Si l’empire financier que vous dirigez est sur le point de s’écrouler, Michael Lewis est à la fois la pire et la meilleure personne à avoir à vos côtés. La pire, parce que l’auteur du Casse du siècle (Sonatine, 2010) est un ­expert dans l’art du détail assassin et un excellent connaisseur des petites et grandes arnaques du monde de la finance. La meilleure, parce que le journaliste américain a un faible pour les antihéros et les visionnaires coupables d’avoir eu raison avant tout le monde.
Le problème, c’est que Sam Bankman-Fried, dit « SBF », que Michael Lewis, pour écrire son nouveau livre, Going Infinite, a suivi pendant plusieurs mois avant la chute spectaculaire de son entreprise de cryptomonnaies, FTX, n’est ni l’un ni l’autre. Certes, par moments, l’auteur prend fait et cause pour son sujet, notamment dans une conclusion un peu étrange laissant entendre que « SBF » a été trop vite condamné par le tribunal de l’opinion publique. Mais sans parvenir à masquer le caractère foncièrement détestable de l’ancien PDG de FTX.
Le Bankman-Fried qu’il décrit n’est pas particulièrement brillant. Certes, c’est un mathématicien doué pour les probabilités, mais ses talents semblent s’arrêter là. Gestionnaire catastrophique, patron injuste, « SBF » apparaît dominé par un seul sentiment : l’indifférence envers à peu près tout. Le récit est émaillé de situations dans lesquelles il dit une chose et fait l’inverse, et assène pour toute ­réponse à ses interlocuteurs un « ouaip » qui, dans sa bouche, peut aussi bien vouloir dire « oui » que « non ».

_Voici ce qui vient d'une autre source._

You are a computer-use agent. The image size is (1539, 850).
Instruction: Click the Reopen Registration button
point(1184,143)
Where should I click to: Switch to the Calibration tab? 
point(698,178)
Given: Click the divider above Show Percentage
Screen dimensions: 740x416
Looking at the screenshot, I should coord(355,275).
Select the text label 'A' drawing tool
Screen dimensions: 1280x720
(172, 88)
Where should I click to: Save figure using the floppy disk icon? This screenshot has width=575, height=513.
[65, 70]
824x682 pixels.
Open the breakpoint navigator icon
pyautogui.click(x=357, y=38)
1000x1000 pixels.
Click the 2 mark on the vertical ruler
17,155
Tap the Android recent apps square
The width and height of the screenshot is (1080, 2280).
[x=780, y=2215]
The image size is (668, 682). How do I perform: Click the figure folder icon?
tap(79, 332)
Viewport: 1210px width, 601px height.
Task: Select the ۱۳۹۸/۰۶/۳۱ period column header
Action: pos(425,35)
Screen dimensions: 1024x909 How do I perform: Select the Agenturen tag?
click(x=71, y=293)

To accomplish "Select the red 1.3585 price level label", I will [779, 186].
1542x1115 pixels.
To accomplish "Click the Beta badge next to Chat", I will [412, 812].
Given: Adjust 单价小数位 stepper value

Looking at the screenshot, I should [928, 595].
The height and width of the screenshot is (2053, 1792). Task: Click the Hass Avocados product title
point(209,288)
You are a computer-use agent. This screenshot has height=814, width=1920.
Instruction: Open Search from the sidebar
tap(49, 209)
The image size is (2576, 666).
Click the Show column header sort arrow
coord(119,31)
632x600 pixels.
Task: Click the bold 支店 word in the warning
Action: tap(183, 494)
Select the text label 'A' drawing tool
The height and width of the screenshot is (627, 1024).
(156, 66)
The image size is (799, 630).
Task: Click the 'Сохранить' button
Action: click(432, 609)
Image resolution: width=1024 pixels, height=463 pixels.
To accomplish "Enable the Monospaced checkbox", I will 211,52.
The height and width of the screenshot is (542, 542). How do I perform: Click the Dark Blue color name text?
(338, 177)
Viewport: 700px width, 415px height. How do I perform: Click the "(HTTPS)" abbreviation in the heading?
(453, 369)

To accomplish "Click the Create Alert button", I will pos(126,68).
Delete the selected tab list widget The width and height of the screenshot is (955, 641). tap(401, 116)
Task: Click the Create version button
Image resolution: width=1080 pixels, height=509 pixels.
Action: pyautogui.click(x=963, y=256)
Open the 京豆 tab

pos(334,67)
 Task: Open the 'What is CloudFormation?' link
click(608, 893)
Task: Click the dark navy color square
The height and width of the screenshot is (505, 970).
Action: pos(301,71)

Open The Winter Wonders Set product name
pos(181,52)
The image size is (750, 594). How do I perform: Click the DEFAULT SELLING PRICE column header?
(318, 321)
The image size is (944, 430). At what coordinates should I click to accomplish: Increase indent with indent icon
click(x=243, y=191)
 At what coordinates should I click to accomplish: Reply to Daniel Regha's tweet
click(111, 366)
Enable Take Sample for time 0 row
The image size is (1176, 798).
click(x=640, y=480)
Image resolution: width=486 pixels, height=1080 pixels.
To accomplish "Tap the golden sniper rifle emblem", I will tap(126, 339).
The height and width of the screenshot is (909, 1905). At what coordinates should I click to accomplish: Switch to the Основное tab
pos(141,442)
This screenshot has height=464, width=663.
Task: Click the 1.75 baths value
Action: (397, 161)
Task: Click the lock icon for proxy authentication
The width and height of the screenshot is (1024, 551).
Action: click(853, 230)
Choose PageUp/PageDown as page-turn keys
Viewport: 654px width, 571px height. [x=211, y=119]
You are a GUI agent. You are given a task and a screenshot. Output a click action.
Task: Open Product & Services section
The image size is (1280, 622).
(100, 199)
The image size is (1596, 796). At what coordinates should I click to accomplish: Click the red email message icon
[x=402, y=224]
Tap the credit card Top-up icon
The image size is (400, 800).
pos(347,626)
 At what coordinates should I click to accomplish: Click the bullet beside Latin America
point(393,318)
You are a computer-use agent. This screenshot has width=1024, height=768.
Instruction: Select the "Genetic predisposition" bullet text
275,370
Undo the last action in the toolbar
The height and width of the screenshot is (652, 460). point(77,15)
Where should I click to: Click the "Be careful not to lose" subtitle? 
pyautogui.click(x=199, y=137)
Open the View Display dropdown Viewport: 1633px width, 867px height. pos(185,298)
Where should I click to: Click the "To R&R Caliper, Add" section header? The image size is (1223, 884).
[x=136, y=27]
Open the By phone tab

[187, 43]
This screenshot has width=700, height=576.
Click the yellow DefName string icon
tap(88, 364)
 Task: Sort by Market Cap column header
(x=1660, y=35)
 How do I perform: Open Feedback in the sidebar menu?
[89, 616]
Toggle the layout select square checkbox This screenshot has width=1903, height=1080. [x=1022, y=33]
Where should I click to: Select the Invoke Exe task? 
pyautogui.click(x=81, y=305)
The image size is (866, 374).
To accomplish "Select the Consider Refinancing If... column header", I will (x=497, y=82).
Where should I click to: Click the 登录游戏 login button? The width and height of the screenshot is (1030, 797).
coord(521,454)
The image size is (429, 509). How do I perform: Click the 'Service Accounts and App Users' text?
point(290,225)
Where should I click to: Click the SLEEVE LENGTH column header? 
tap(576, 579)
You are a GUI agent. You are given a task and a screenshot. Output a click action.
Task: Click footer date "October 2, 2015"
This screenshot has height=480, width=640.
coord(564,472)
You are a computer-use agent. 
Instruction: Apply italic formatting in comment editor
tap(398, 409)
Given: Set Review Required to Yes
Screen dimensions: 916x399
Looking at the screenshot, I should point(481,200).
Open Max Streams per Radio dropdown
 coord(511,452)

L’entourage qu’il a rassemblé pour gérer FTX et son fonds d’investissement jumelé, Alameda, n’inspire guère plus de sympathie à la lecture. A la tête de l’empire FTX se trouvaient une poignée de jeunes cadres choisis moins pour leurs compétences que pour leur foi dans l’« altruisme efficace », une philosophie, inspirée par le penseur australien Peter Singer, consistant à maximiser le bien que l’on peut faire – par exemple, en gagnant énormément d’argent pour l’investir dans des causes à fort impact. « SBF » voyait deux grands dangers : l’intelligence artificielle (IA) et les pandémies. Un an avant la chute de FTX, il avait distribué 1 million de dollars à cent experts en santé et en IA, avec pour seule instruction de les dépenser de manière « efficace ».